Benim zamanımda hukuk fakültelerine giriş çok zor değildi. Hukuk fakültelerinin puan skalasındaki yeri filolojilerin hemen üzerindeydi. Tıp her zaman olduğu gibi yine en yukarılardaydı ve onu mühendislikler takip ediyordu. Yine benim zamanımda üniversite için tek sınav da yoktu. Yıldız Teknik Üniversitesi ve ODTÜ sınavları genel merkezi sınavdan ayrı yapılırdı.

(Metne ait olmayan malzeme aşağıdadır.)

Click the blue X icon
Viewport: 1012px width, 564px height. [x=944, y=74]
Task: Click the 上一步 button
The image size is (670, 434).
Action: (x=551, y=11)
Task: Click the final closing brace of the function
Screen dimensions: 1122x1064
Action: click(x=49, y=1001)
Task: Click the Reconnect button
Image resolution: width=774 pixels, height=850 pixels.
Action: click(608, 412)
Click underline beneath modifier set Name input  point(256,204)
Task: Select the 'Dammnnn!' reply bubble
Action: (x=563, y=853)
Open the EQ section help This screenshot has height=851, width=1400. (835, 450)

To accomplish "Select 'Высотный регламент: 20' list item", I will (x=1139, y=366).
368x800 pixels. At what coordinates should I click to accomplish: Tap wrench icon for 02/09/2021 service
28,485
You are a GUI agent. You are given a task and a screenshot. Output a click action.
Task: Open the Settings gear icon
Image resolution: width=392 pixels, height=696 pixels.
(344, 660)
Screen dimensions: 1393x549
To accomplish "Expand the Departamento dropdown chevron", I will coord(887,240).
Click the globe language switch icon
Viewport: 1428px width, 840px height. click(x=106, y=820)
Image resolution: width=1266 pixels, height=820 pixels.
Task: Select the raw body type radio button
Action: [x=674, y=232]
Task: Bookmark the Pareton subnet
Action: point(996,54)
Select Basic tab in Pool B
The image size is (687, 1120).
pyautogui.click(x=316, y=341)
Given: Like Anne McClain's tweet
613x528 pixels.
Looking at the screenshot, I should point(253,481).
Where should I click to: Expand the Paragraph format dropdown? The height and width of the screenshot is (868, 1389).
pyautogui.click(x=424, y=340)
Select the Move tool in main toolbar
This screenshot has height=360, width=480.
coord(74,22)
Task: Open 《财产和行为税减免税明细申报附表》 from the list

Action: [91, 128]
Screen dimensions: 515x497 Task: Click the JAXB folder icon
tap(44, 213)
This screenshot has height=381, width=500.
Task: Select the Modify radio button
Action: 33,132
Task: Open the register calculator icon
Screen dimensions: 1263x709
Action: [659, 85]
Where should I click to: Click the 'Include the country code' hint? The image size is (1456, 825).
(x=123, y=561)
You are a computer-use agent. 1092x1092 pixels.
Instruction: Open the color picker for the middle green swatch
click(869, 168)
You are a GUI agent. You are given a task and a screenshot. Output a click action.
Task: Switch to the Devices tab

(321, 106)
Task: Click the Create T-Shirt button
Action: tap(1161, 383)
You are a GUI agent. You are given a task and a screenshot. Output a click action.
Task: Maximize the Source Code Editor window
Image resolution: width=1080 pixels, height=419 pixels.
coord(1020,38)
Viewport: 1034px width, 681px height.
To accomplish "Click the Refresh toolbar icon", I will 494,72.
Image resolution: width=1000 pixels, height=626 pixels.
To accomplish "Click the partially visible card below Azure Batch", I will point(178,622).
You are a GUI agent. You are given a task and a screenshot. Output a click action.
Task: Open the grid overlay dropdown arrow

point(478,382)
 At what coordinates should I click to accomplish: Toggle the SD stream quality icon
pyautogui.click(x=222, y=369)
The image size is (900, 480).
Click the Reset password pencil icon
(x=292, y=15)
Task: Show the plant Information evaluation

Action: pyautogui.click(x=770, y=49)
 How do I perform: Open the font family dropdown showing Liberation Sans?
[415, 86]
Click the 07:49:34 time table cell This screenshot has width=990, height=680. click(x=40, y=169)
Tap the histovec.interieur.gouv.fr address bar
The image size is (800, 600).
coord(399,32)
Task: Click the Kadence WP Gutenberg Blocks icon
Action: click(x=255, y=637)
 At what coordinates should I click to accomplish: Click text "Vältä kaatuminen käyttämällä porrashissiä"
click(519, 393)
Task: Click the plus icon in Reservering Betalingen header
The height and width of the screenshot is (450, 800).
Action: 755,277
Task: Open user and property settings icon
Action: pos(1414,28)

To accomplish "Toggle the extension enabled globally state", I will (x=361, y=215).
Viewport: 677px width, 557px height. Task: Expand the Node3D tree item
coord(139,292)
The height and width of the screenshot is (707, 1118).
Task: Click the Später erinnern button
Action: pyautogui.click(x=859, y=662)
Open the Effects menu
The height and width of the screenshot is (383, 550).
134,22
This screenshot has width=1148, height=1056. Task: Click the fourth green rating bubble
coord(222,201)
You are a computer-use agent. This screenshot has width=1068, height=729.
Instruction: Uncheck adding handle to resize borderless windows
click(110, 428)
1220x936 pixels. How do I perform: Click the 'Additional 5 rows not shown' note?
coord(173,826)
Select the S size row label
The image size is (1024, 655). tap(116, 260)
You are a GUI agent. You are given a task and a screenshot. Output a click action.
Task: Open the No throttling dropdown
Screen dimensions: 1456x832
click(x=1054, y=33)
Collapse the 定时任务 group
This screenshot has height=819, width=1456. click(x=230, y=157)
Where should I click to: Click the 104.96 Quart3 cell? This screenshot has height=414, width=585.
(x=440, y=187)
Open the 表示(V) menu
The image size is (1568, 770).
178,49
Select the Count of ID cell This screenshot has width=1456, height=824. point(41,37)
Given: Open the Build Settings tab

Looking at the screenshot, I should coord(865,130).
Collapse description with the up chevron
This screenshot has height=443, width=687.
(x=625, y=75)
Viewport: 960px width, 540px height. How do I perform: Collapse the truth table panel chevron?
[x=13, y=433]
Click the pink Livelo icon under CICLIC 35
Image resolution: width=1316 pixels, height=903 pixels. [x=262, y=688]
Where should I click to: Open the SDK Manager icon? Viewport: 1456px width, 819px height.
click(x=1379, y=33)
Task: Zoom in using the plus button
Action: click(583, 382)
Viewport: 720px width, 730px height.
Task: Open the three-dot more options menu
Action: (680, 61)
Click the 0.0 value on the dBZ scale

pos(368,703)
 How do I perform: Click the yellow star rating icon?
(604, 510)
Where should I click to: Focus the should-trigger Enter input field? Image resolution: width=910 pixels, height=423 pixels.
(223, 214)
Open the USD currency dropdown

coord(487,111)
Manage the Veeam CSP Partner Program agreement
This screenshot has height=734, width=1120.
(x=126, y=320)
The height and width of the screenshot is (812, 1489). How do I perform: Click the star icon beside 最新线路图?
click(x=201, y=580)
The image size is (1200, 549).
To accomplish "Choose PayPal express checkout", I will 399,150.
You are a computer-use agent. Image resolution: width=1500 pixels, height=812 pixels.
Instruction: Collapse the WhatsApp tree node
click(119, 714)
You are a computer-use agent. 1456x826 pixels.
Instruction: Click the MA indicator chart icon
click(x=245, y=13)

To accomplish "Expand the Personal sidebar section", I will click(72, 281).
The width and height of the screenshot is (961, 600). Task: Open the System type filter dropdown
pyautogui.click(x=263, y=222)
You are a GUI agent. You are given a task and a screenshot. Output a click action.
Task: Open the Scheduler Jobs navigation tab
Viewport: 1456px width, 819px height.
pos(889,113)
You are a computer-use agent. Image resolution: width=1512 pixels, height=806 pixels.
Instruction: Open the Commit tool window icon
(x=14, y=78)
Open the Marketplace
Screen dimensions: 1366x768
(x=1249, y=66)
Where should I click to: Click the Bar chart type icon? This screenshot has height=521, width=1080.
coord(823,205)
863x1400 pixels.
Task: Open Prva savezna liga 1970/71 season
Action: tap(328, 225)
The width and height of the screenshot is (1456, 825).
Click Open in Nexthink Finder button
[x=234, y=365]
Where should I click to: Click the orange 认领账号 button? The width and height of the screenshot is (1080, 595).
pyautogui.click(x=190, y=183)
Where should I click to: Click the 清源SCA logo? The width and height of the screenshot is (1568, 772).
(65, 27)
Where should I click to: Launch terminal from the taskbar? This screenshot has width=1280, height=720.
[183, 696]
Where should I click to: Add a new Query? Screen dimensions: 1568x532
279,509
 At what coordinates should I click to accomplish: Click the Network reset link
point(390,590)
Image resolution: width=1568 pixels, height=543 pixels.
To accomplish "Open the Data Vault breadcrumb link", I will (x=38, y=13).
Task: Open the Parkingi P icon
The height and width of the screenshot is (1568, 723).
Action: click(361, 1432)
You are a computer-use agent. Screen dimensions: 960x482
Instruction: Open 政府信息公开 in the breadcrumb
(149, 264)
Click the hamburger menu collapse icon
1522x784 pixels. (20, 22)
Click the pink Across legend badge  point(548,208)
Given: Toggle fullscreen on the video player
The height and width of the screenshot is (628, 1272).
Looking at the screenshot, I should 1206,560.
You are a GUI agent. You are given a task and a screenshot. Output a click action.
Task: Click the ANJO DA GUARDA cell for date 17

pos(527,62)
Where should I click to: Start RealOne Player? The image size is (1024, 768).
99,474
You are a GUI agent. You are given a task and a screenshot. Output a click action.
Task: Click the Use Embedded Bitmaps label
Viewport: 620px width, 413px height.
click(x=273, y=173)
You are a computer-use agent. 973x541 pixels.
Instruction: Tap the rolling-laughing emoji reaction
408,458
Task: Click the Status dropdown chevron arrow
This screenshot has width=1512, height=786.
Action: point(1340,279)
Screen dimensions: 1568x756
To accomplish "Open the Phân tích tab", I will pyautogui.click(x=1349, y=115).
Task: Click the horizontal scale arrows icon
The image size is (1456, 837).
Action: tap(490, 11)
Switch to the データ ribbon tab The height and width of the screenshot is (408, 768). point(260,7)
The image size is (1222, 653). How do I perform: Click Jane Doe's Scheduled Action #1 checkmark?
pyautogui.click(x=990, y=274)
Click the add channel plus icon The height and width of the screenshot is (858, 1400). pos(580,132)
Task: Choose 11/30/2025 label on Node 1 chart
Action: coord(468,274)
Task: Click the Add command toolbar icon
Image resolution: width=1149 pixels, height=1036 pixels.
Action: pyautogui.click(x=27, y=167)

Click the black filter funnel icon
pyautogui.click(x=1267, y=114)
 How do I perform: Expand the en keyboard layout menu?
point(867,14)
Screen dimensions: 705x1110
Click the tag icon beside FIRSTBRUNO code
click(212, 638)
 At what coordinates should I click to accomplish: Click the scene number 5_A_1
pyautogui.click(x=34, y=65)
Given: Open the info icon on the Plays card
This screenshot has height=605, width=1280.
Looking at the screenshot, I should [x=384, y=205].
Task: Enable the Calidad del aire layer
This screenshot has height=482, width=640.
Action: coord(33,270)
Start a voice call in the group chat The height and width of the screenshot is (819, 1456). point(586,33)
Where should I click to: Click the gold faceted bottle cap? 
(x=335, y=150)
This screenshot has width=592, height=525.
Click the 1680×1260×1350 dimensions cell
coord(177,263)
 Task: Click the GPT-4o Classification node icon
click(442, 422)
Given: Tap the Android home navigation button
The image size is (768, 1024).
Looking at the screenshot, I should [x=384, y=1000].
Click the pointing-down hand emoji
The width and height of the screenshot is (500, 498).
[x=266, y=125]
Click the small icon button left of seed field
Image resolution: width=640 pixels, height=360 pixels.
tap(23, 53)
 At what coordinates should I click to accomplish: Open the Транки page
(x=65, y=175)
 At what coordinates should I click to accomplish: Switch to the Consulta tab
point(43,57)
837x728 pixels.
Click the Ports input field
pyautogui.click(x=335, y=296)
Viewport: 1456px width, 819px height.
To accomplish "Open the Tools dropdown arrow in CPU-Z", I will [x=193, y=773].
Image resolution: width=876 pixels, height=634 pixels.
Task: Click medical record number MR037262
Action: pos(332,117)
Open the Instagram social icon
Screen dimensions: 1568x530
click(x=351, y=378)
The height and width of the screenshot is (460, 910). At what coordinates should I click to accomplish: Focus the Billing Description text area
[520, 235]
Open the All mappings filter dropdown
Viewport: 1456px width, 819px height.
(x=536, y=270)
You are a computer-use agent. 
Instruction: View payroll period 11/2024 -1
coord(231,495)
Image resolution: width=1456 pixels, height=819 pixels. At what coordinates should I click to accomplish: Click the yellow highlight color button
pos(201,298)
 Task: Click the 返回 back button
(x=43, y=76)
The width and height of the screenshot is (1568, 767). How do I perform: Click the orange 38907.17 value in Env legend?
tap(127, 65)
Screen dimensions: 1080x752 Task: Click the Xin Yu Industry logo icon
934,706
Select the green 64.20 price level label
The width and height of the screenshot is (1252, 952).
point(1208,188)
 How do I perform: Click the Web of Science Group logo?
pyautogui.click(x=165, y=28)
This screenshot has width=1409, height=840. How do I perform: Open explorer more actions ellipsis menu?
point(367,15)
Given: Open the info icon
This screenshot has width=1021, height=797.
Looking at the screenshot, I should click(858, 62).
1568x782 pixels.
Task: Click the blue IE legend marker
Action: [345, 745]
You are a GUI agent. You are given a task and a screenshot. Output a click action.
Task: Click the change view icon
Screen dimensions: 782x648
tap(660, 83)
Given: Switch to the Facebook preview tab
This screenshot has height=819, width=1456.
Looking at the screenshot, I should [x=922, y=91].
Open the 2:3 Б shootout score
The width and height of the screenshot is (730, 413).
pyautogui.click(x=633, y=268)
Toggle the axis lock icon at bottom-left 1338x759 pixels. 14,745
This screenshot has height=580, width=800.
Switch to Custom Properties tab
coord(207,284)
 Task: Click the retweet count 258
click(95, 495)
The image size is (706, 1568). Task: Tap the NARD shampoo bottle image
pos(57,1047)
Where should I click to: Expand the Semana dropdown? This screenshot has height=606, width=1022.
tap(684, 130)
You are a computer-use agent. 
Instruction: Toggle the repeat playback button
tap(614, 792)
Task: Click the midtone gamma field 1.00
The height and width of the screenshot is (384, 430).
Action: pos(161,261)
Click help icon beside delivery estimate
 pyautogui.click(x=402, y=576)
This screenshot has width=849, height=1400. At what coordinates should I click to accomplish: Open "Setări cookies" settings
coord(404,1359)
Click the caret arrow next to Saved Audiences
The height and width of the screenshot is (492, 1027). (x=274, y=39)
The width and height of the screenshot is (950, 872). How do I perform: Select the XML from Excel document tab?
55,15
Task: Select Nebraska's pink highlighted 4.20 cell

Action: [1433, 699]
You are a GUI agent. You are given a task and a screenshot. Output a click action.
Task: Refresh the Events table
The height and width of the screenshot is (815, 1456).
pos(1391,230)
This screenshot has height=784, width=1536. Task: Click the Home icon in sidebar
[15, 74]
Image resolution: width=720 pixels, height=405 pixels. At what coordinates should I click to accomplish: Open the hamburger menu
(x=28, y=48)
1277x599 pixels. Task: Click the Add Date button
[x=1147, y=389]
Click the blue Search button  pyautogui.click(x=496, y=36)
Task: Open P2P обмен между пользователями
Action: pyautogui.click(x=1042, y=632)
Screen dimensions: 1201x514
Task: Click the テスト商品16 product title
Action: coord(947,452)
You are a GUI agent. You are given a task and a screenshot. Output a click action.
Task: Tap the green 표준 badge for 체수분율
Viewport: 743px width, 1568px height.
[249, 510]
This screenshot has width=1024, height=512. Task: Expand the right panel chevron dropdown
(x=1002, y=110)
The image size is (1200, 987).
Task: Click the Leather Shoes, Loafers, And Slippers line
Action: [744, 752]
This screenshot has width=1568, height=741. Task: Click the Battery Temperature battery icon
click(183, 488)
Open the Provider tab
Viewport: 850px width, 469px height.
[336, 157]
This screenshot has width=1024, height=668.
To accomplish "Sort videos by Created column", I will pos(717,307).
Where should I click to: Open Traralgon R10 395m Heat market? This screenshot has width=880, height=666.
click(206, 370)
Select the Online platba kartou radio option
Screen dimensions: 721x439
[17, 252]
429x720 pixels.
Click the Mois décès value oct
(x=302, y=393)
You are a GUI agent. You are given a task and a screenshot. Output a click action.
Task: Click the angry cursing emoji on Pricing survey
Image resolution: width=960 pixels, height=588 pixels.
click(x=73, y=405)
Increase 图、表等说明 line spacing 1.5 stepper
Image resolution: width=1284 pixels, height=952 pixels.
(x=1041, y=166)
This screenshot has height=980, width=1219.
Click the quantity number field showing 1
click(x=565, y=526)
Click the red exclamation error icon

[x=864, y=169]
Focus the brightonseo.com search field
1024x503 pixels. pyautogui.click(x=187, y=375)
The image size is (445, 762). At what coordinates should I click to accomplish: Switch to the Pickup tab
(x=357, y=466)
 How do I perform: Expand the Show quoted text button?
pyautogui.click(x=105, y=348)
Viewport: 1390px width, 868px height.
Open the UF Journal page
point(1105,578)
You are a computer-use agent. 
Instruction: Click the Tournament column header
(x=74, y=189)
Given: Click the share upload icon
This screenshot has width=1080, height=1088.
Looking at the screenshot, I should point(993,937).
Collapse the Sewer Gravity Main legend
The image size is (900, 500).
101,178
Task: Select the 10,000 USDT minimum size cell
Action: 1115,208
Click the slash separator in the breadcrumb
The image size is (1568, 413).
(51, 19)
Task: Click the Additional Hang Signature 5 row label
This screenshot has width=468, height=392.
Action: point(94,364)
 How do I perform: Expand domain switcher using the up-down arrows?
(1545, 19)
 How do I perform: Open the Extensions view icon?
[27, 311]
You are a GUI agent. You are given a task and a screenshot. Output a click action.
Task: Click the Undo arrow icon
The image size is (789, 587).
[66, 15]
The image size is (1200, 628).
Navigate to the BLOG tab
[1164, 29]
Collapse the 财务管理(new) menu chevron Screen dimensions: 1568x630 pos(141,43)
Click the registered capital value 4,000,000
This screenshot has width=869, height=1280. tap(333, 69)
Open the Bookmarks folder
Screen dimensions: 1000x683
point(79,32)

Hukuk fakülteleri meselesine dönersek, hukuk tercih edilmeyen dışarıdan da bitirilmesi mümkün olan bir meslek seçimiydi. Daha çok yoksul öğrenciler tarafından tercih edilirdi, zira hem okuyup hem de çalışma olanağı vardı. Ankara Üniversitesi Siyasal Bilgiler Fakültesi’nin de puanı yüksekti. Mülkiyelilerin birbirlerini kollaması ve kilit noktalara üstad-çırak ilişkisiyle yerleştirilmeleri, ağabeyler tarafından korunur olunması bu fakülteye tercihi çok yukarılara çekiyordu. Dışişleri Bakanlığı’na meslek memuru olarak girmeniz idealinizse eğer, Siyasal Bilgiler Fakültesi birinci derecede tercih nedeni olmak zorundaydı.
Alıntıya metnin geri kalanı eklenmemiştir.